L’envers du « quoi qu’il en coûte »

Malgré les déclarations du président de la République sur le « quoi qu'il en coûte », « il ne sera pas question de faire autre chose que de reconduire les vieilles politiques d’austérité axées sur le remboursement de la dette » publique, affirme Frédéric Viale dans la Feuille constituante du 7 décembre. Pouvait-il en être autrement, dans un cadre institutionnel « prévu pour contourner la volonté du peuple ». « La question constituante est décidément décisive. »

« Quoi qu’il en coûte », il faut faire face à l’épidémie du Covid-19 a dit le président de la République. Normal puisque « nous sommes en guerre ».

Avec Jean Arthuis, nouvellement nommé président de la commission sur l’avenir des finances publiques que vient d’installer le Premier ministre, nous savons ce que cela nous coûtera : ses récentes déclarations ne laissent planer aucun doute, il ne sera pas question de faire autre chose que de reconduire les vieilles politiques d’austérité axées sur le remboursement de la dette publique « quoi qu’il en coûte ».

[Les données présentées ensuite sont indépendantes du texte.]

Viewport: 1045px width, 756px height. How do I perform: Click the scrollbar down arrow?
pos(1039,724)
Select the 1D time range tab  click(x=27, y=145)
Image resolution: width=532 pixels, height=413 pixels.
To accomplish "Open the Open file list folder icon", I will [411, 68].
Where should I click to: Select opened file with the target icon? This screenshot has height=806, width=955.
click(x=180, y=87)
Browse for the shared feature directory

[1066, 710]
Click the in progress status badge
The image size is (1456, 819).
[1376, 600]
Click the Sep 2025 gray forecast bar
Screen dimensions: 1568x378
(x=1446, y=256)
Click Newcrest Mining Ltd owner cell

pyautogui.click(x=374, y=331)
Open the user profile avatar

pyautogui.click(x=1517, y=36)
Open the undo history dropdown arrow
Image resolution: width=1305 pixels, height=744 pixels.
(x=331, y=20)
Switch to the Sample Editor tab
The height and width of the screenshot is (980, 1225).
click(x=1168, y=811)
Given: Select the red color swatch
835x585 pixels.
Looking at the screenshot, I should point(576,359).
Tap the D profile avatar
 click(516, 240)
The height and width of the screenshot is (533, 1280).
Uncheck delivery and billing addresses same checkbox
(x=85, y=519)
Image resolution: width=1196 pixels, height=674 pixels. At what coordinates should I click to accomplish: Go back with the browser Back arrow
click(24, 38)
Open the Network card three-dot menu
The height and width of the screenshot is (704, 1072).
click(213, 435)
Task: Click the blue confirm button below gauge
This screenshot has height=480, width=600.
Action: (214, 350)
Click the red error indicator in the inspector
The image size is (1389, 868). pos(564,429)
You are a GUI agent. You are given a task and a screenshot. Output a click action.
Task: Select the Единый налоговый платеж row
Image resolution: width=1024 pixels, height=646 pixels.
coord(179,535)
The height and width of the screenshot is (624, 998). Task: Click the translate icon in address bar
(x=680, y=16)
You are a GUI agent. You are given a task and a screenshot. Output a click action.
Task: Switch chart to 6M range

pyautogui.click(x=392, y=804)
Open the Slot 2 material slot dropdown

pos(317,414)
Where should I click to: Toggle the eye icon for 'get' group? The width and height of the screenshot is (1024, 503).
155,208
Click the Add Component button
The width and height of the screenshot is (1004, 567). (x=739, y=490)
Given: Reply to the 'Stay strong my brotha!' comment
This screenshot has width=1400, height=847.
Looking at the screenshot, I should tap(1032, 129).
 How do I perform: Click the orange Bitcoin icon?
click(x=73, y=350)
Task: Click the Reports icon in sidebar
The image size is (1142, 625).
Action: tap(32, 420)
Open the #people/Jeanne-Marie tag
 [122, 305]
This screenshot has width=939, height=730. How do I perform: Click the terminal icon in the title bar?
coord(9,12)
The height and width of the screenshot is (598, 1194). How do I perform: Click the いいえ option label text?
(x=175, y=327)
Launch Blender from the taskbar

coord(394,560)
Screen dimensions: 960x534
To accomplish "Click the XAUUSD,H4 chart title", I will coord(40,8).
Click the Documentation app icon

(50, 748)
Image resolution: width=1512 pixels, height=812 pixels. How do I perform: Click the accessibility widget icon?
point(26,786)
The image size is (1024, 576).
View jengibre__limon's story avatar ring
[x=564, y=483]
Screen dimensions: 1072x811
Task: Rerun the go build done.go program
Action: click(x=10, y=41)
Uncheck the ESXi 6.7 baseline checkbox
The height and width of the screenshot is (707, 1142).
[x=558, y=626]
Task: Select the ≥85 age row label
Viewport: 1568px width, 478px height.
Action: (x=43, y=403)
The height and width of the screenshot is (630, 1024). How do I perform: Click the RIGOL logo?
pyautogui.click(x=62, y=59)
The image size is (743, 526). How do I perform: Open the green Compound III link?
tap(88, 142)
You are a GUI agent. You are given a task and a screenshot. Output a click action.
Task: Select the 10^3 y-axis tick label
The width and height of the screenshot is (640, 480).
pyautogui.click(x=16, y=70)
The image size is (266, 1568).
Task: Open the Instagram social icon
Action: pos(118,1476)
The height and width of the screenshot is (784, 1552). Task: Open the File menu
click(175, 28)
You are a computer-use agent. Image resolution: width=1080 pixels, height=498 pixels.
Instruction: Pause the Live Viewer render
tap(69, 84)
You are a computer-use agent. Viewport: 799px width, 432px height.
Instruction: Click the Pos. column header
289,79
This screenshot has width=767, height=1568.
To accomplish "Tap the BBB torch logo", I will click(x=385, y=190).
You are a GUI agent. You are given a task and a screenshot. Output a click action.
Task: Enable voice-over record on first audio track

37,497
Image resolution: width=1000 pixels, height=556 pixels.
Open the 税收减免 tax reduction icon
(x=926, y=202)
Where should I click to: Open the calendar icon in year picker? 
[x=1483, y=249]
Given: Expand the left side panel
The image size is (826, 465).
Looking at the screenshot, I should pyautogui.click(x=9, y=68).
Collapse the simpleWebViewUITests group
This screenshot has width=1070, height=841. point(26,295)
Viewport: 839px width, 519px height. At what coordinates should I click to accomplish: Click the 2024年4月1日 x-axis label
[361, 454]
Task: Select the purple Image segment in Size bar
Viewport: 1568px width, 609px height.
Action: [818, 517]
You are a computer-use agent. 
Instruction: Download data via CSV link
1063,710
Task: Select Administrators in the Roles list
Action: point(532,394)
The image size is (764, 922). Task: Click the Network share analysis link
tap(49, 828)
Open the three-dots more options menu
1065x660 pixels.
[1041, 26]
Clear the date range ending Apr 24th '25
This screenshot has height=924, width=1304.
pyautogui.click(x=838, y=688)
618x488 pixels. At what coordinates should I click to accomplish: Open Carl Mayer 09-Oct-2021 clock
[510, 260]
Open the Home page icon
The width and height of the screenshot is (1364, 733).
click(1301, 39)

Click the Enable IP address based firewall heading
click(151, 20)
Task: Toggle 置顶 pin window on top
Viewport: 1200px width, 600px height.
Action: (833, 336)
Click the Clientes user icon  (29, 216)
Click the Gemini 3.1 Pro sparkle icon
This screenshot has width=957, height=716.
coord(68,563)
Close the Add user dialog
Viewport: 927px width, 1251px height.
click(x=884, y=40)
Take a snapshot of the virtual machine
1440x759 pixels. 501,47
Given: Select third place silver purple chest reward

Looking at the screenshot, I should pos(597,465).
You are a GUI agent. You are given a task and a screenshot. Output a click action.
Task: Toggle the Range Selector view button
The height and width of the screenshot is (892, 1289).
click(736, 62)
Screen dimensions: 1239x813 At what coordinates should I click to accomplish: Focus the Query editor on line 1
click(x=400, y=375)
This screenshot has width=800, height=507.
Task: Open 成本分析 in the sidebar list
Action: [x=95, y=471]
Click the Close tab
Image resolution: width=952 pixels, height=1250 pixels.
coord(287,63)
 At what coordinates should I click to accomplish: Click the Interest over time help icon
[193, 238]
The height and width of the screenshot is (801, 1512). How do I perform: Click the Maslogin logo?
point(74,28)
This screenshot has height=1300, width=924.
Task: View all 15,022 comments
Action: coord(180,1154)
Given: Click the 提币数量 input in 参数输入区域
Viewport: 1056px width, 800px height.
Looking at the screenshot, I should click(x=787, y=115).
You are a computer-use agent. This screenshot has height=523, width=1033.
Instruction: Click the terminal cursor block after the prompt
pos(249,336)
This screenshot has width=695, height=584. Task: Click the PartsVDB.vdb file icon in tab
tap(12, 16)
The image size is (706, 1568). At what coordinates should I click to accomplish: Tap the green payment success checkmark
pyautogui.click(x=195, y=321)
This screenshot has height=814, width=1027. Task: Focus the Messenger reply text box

Il est vrai que la composition de cette commission, peuplée de personnalités largement engagées dans les politiques d’austérité passées, ne pouvait pas nous laisser imaginer autre chose de la part d’un ancien ministre centriste, de ceux pour qui une dette cela se rembourse, un service public cela maigrit, la protection sociale cela se rétrécit, la retraite cela se réduit, « quoi qu’il en coûte ». Il n’est pas anormal non plus que, presque en même temps, le rapporteur du budget, Laurent Saint-Martin, rappelle que les réformes des retraites et de l'assurance-chômage « restent d'actualité ». Nous savons donc ce que coûtera ce « quoi qu’il en coûte ».

Ce qui est intéressant dans les déclarations de Arthuis, ce n’est pas seulement qu’elles reprennent très exactement le vieux discours des néolibéraux sur la dette, c’est la mise en avant de la souveraineté de la France dans la nécessité dans laquelle elle est placée de tout faire pour restreindre ses dépenses publiques qui étaient, bien avant la crise du Covid de « mauvaises habitudes ». Et si elle allait jusqu’à annuler la dette publique, elle se mettrait entre les mains des financiers internationaux et perdrait toute crédibilité, telle la Grèce en 2015, assène Arthuis.

Outre la malhonnêteté de la comparaison (la situation de la Grèce en 2015 était celle d’un pays négociant avec ceux de la zone Euro pour la restructuration de sa dette, et c’est précisément parce qu’il a craint de s’engager dans son effacement qu’il a été écrasé sans ménagement), en dehors de l’idiotie consistant à dire qu’on ne résiste pas à ses créanciers en refusant de les payer, il faut voir l’étendue de la portée politique de ce type de déclaration. Elles font un bruit de fond anxiogène destiné à obtenir l’assentiment par défaut d’un peuple qui aurait été persuadé qu’il n’y a pas d’autres solutions. Or, dans une période de taux d’intérêt durablement bas, la dette publique peut rouler de manière indolore sur des années. Nul ne peut ignorer non plus que la Banque centrale européenne va poursuivre sa politique « d’assouplissement quantitatif » et qu’une véritable monétarisation de la dette ne serait pas si difficile à mettre en œuvre. Par ailleurs, des propositions diverses sont sur la table, au demeurant pas nécessairement révolutionnaires, qui permettent d’envisager des aménagements concernant la dette comme par exemple le passage en négatif des fonds propres de la BCE. Et ce n’est rien dire encore des actions à mener pour rendre aux États des sources de financements, ne serait-ce que par l’encadrement des mouvements des capitaux et la fin des paradis fiscaux – impossibles du fait des traités de l’Union européenne tant défendus par Arthus. Ainsi les prédictions d’un père fouettard parlant des efforts à faire sont là non pour être réalisées mais comme menace pour faire accepter ce que personne ne veut plus : le retour de l’austérité perpétuelle. Dans un contexte social dégradé (voir la dernière feuille constituante sur la multiplication des PSE), ces menaces ne sont pas seulement inacceptables, elles sont le signe que nos dirigeants néolibéraux radicalisés ne lâchent rien.

Et les institutions dans lesquelles ils sont logés sont organisées en casemate, prévues pour contourner la volonté du peuple. La question constituante est décidément décisive.